What's going on?
On Thursday, LeasePlan – Europe’s largest vehicle fleet operator – slammed the brakes on its plans for an initial public offering (IPO) which could have valued the company at €6 billion ($7.5 billion).
What does this mean?
LeasePlan has two main businesses: providing specialist car leases or rental services for companies and running a digital marketplace for the sale and rent of vehicles (like Autotrader). Clearly, management aren’t asleep at the wheel: LeasePlan looks after 1.8 million vehicles and last quarter revenue was up 5% on last year.
An IPO of the privately owned company would’ve given early investors a chance to cash in and new investors a chance to buy shares. But LeasePlan decided against putting the show on the road – just a week after announcing its plans – thanks to several recent damp squibs as well as tumbling European stock markets (down 7% in the past fortnight).
Why should I care?
For markets: Recent IPOs are getting hammered.

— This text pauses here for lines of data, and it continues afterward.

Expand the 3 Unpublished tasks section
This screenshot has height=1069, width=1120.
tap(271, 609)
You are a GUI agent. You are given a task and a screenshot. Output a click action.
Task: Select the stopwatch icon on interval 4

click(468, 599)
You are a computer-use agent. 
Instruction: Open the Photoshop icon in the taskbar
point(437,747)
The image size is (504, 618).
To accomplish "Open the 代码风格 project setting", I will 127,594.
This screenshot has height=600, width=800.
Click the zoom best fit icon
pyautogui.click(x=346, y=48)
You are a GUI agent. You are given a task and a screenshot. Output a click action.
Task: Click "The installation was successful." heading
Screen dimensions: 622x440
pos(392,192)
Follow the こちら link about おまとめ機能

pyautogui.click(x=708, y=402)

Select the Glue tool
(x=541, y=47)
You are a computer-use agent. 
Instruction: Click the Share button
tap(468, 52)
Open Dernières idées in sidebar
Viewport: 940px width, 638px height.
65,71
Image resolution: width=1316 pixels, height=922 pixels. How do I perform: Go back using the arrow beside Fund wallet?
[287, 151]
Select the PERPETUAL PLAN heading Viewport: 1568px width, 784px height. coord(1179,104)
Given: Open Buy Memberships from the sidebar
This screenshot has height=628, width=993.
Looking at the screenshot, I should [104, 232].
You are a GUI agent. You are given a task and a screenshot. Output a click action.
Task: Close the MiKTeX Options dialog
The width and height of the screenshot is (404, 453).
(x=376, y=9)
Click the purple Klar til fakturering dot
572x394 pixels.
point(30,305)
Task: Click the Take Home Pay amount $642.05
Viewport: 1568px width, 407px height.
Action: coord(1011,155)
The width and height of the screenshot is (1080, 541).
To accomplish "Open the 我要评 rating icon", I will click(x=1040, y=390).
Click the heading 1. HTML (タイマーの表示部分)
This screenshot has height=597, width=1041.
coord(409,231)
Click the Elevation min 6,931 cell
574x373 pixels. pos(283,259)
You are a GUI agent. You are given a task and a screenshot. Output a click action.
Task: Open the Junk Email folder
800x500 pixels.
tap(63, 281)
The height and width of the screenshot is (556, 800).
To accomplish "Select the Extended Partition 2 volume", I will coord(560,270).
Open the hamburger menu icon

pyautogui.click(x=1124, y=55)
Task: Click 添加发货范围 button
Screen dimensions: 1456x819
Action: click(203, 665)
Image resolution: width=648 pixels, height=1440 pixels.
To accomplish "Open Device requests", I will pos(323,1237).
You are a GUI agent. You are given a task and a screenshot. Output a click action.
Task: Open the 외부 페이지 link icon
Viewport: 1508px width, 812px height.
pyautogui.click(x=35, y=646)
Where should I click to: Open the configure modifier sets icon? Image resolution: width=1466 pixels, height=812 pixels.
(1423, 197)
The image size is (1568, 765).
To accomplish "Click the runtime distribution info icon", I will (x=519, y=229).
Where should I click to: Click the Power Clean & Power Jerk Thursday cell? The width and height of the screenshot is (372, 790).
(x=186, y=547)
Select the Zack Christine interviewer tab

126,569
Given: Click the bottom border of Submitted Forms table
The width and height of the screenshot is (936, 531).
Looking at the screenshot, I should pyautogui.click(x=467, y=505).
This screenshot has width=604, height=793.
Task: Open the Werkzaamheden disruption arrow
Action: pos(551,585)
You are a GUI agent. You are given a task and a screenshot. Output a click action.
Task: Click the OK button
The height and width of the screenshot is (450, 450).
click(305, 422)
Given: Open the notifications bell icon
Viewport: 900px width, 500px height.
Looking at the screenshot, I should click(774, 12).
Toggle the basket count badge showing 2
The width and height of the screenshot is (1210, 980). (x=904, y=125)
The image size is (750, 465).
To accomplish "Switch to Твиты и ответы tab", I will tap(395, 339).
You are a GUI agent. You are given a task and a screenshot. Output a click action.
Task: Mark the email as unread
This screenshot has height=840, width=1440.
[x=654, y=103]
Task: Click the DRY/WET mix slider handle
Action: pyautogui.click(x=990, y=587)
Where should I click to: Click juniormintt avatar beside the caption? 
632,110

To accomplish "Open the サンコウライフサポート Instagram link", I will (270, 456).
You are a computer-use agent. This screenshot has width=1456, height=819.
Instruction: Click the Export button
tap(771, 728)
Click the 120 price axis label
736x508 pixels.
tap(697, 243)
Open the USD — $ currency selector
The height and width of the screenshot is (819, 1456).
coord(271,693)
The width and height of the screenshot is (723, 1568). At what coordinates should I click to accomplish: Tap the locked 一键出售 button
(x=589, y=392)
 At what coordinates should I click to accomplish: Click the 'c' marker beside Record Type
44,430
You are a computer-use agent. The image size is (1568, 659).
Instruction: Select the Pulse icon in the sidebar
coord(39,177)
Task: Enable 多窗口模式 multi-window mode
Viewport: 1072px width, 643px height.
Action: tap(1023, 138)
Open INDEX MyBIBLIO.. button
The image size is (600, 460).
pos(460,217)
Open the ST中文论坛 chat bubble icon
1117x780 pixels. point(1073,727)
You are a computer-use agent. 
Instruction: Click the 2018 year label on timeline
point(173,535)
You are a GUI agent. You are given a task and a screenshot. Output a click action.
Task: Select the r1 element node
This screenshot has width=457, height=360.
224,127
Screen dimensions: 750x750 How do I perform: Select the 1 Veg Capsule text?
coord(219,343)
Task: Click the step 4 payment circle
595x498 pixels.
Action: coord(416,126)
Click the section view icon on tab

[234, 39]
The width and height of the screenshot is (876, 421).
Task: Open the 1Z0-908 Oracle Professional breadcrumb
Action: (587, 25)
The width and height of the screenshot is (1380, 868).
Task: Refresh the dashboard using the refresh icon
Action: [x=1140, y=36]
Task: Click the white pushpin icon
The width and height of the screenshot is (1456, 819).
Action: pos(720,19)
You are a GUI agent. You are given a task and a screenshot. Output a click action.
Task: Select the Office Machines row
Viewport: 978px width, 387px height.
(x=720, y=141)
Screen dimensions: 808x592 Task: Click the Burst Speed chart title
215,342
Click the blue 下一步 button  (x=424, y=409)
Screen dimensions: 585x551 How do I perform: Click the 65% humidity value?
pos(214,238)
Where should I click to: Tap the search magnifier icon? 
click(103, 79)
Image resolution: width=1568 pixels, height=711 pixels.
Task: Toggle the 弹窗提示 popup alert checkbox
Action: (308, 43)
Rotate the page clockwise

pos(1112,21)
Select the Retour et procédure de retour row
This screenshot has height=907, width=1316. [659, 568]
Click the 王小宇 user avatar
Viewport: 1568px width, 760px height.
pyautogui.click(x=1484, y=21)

Stock markets fall because investors are selling more shares than they’re buying. That indicates that supply is greater than demand. IPOs only add to this imbalance: an unknown quantity is hardly likely to perform well if stocks overall are falling from grace. LeasePlan may have made a wise choice, given that more high-profile IPOs have flopped in recent weeks. Shares in Aston Martin – maker of James Bond’s favorite motors – have fallen close to 20% since its listing, while Funding Circle’s fell 13%, and even buzzy Farfetch has dipped below its blockbuster IPO price.
The bigger picture: Private companies keep on keeping out.
Big companies like Airbnb or Pinterest appear comfortable remaining private for longer, taking advantage of the deep pockets of large investors in venture capital or private equity. Japan’s SoftBank is a prime example: it’s bankrolling some of the hottest (and biggest) startups around. Proponents say staying private can allow companies to focus on the day job – and avoid the distractions “going public” brings (oh hi there, Tesla).